* [Record set]:
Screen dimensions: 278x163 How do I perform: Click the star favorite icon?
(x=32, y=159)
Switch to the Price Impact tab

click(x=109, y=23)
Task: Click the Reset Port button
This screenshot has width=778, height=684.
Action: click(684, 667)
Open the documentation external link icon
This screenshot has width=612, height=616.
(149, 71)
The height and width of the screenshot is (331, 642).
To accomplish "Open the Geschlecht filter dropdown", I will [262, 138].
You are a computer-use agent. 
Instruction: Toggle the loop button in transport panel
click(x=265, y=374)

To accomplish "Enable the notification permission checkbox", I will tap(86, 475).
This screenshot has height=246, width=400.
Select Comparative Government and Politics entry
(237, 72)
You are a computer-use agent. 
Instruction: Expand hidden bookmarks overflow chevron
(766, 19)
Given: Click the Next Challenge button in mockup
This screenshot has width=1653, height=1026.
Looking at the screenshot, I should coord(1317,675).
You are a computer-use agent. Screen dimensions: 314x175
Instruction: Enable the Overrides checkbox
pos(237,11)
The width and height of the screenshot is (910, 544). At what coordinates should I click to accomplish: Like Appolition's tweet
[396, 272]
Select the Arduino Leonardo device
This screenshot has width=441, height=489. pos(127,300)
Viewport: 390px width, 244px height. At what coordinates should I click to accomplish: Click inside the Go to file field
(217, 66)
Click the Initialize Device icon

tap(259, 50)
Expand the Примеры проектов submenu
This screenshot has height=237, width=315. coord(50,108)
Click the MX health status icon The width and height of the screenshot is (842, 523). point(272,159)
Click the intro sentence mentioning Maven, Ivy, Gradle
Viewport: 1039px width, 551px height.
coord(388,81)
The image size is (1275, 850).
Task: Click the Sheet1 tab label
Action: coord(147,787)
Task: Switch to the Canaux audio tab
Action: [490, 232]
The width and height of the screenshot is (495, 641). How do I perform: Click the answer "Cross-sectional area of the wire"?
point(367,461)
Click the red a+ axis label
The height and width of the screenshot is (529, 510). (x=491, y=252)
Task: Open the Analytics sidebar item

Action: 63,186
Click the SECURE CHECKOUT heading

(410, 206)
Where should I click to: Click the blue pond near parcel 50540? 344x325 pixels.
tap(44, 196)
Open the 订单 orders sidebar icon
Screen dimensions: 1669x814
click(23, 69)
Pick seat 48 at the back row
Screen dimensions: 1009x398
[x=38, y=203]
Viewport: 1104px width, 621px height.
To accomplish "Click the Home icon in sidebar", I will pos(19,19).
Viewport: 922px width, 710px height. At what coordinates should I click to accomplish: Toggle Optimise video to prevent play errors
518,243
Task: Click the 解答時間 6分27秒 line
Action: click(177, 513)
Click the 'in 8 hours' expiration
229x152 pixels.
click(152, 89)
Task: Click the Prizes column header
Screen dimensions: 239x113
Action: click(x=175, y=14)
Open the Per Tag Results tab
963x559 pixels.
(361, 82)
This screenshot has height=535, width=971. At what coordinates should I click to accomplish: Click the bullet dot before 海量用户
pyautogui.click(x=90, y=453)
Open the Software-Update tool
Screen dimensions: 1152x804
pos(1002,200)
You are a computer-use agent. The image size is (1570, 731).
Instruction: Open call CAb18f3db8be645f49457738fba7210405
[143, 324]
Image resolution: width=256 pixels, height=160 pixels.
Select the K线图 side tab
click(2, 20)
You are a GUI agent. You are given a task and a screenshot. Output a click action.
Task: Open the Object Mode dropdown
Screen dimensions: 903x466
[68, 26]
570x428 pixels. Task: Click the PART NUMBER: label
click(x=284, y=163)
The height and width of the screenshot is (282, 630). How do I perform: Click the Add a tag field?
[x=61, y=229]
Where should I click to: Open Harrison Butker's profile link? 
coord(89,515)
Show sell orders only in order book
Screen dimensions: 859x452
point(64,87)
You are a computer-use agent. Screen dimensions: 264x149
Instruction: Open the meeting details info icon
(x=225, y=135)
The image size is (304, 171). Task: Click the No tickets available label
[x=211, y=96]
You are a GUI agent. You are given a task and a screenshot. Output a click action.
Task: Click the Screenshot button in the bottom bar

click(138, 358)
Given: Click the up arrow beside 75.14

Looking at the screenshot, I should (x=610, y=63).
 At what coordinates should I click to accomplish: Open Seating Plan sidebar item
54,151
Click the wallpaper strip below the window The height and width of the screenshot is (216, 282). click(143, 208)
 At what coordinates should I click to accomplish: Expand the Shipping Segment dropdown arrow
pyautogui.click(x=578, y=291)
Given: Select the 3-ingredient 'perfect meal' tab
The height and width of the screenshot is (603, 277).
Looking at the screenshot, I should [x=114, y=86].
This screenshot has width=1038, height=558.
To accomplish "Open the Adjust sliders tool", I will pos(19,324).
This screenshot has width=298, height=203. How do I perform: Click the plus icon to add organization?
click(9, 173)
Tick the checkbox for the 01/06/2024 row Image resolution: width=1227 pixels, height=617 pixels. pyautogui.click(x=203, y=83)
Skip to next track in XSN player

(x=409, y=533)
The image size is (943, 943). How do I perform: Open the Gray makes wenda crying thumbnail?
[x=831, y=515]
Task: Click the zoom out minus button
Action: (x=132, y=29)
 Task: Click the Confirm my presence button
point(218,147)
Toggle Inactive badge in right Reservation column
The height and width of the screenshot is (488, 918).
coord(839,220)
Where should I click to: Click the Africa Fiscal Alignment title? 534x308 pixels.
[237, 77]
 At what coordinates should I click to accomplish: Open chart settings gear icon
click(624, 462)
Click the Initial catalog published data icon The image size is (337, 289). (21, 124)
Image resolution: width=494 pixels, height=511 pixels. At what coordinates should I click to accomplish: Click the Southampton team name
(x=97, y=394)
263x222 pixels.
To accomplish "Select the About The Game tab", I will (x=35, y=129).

* [What this task involves]:
Repeat, without change, each line of the data above from the one that contains "Skip to next track in XSN player" through the final line, counting both.

* [Problem solution]:
Skip to next track in XSN player

(x=409, y=533)
The image size is (943, 943). How do I perform: Open the Gray makes wenda crying thumbnail?
[x=831, y=515]
Task: Click the zoom out minus button
Action: (x=132, y=29)
 Task: Click the Confirm my presence button
point(218,147)
Toggle Inactive badge in right Reservation column
The height and width of the screenshot is (488, 918).
coord(839,220)
Where should I click to: Click the Africa Fiscal Alignment title? 534x308 pixels.
[237, 77]
 At what coordinates should I click to accomplish: Open chart settings gear icon
click(624, 462)
Click the Initial catalog published data icon The image size is (337, 289). (21, 124)
Image resolution: width=494 pixels, height=511 pixels. At what coordinates should I click to accomplish: Click the Southampton team name
(x=97, y=394)
263x222 pixels.
To accomplish "Select the About The Game tab", I will (x=35, y=129).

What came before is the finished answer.